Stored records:
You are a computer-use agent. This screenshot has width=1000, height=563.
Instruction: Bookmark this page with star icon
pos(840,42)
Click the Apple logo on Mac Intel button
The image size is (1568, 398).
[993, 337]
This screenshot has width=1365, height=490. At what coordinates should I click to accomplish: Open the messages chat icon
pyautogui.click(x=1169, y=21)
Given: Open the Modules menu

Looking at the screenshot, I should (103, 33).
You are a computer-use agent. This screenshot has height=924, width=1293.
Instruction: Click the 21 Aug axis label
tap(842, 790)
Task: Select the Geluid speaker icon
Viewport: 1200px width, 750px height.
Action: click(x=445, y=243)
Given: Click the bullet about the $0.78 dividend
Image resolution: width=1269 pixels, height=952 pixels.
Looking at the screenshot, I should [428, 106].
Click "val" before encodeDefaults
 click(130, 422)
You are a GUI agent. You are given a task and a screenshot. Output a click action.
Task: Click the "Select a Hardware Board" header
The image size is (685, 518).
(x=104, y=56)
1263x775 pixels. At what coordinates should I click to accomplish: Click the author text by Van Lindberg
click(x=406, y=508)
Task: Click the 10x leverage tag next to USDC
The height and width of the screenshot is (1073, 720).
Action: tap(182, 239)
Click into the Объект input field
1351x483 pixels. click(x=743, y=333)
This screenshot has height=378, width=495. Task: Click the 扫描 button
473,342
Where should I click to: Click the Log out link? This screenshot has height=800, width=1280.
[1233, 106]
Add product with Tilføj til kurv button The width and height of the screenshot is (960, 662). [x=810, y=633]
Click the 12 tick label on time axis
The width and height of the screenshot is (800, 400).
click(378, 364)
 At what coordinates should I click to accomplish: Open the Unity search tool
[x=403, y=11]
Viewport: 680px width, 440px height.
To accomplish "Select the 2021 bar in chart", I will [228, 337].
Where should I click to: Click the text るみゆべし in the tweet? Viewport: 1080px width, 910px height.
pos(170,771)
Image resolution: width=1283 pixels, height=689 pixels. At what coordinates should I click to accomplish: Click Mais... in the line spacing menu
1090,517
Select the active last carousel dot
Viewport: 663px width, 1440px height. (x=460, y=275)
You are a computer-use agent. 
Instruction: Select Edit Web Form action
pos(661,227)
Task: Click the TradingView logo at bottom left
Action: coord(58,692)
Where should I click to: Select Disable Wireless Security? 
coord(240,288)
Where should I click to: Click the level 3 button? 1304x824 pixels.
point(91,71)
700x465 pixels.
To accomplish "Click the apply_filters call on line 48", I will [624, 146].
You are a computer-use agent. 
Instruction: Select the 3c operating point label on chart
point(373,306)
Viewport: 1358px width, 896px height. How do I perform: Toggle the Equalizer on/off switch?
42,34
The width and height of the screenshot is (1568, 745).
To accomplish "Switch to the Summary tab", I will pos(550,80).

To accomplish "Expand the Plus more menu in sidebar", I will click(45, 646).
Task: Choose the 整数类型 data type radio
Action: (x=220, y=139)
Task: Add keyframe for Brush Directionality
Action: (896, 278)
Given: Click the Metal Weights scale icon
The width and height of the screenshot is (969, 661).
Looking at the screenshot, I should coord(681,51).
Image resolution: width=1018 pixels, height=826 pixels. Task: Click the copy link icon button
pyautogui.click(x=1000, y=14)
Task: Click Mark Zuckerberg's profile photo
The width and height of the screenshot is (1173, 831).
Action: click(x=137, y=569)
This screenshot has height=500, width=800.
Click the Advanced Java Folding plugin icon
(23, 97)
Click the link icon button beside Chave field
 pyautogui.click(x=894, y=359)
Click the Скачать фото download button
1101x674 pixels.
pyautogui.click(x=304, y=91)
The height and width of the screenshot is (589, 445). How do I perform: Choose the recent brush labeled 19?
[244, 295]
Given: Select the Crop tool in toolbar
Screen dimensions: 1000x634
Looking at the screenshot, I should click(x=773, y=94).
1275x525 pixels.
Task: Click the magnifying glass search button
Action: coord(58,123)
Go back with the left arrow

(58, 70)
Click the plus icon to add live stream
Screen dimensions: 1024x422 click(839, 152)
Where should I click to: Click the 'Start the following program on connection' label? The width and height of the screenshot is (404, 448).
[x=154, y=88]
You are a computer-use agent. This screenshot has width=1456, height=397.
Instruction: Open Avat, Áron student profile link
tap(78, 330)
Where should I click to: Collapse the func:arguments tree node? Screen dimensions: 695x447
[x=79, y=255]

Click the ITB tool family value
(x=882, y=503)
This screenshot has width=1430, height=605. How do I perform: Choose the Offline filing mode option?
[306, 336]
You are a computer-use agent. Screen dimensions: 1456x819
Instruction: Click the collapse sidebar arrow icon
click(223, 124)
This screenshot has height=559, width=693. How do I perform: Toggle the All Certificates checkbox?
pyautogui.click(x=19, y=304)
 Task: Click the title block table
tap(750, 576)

What is expected: From the line holding "You are a computer-use agent. Screen" through the final line of the data above, copy every line exactly as written. Include nothing else.

Solution for this problem:
You are a computer-use agent. Screen dimensions: 1456x819
Instruction: Click the collapse sidebar arrow icon
click(223, 124)
This screenshot has height=559, width=693. How do I perform: Toggle the All Certificates checkbox?
pyautogui.click(x=19, y=304)
 Task: Click the title block table
tap(750, 576)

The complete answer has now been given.